Unusual variations of the above may exist, but, as a rule, the foregoing does not tell how to distinguish 8-bit from 16-bit or 32-bit from 64-bit.

Alignment does not help us, because it may or may not be applied to different CPUs: s. Many CPUs: s can read inconsistent words just fine, but on expensive slow code.

Thus, it is not possible to determine the size of a "machine word" using standard C.


However, you can write fully portable C that can run on any between 8 and 64 bits using the types from stdint.h , especially the uint_fast types. Some things to keep in mind are:

  • Implicit whole promotions in different systems. Anything uint32_t or more is generally safe and portable.
  • The default type of integer constants ("literals"). This is most often (but not always) int , but the fact that int on a given system can vary.
  • Align and add structure / join.
  • The size of the pointer does not necessarily match the size of the machine word. Especially true for many 8, 16, and 64-bit computers.
+1


source share


Select sizeof (int *) * CHAR_BIT to get the size of the machine architecture in bits.
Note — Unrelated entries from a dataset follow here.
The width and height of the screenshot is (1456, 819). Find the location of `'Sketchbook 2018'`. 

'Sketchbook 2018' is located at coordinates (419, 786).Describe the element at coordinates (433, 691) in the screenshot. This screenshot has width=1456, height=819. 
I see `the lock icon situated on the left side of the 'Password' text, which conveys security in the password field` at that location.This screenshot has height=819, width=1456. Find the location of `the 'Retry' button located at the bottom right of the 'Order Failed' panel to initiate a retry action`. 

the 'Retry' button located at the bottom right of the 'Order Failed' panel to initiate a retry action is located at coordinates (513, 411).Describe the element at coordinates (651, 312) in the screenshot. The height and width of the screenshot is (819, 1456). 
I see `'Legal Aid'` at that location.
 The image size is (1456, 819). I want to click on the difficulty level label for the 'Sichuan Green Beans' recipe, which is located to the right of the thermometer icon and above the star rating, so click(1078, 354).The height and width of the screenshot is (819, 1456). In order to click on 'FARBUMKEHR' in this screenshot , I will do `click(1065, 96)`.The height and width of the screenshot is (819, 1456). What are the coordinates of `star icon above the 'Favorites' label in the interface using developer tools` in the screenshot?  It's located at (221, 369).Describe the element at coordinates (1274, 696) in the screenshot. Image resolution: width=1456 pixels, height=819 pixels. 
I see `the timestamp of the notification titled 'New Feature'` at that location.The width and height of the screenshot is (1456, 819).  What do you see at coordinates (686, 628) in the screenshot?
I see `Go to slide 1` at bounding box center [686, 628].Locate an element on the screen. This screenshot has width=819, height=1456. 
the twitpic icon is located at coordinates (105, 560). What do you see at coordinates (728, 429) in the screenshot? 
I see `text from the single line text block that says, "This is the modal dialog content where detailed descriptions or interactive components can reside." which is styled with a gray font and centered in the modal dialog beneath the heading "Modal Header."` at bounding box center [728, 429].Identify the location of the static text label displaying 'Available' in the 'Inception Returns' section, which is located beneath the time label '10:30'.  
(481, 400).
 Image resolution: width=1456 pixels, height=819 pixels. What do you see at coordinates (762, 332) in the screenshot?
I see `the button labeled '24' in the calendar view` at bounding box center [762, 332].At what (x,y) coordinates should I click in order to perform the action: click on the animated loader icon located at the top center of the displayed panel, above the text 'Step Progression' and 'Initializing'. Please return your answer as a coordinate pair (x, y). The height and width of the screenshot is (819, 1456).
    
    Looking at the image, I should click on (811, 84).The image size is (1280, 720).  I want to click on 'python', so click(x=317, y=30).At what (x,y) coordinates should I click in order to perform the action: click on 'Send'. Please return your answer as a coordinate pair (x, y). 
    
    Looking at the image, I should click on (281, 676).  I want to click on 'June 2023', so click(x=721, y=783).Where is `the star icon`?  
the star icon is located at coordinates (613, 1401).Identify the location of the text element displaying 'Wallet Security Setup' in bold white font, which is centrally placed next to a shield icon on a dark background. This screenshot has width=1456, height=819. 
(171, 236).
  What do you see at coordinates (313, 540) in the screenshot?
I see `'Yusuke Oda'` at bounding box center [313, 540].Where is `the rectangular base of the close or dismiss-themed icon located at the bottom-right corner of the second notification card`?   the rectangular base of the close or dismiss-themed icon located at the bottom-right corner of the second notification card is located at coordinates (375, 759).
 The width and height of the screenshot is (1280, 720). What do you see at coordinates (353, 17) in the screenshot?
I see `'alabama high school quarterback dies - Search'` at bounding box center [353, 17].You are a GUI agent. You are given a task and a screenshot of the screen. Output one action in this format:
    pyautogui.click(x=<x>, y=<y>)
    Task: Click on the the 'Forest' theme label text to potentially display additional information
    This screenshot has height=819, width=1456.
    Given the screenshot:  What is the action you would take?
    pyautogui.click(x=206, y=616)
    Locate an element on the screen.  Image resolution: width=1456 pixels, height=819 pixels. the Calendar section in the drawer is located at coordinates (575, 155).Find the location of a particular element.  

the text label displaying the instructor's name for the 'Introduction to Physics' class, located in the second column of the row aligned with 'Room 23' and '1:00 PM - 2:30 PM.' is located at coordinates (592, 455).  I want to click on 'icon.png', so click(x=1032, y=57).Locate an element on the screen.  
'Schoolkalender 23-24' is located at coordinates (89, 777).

The reason is that the architecture can be segmented, size_t gives the maximum size for a single object (which may be what you want, but not the same as the bit size of the natural bit of the machine). If CHAR_BIT is 8 and the base bytes are not 8 bits, the character and void pointers can have extra bits to allow them to access 8-bit units. int * is unlikely to have such an addition. However, CHAR_BIT may not be 8.

-one


source share


This question is not formulated correctly. The question should read: "Who is this task to know what is the processor word size?" Is it a compiler, operating system or developer?

The closest thing C ++ offers is sizeof (size_t), intptr_t and uintptr_t, but will not actually get the processor word size in x86 mode. It's safe to assume that almost all of your users will have an x64 processor. You will always need to compile the code, so in practice you will almost always want to use a macro with a separate assembly header file for each purpose, then you create them all in one batch and use a script to push the assemblies to the application store and / or your website. You will always develop on a 64-bit system, therefore ALWAYS by default, because you are not developing a 32-bit system.

First, let me tell you a little about the benefits of hashing CPU optimization related to hashing. It is best when it is possible to use 64-bit code with 32-bit data . The x86 code may work faster with 32-bit data, but it will not work faster if you have many copies of memory or 64-bit computing without using ASM . Copying memory should always be done with a 64-bit ASM. 32-bit multiplication and division is faster than 64-bit due to the fact that the bits are processed sequentially and not in parallel. Of course, the division is completely disconnected from the hash. Consider using 32-bit offsets from the x64 object base pointer. One of the fastest hashes with minimal collisions for strings uses a 64-bit hash , but for transmitting CRC data, it is better to detect a single bit error.

Best practice

It’s best to use a macro to set up the system using the difference between #include "and #include <> to include the correct header and use this list of C ++ compiler macros before #define WORD_SIZE or define it manually. The reason this is best , is that when switching from assembly configurations to IDE / CMake / SCons / etc, the correct assembly.h file will be automatically included, it will also provide a preprocessor macro that is better than sizeof (size_t) for writing portable code, and allows you to optimize hybrid x86 / x64.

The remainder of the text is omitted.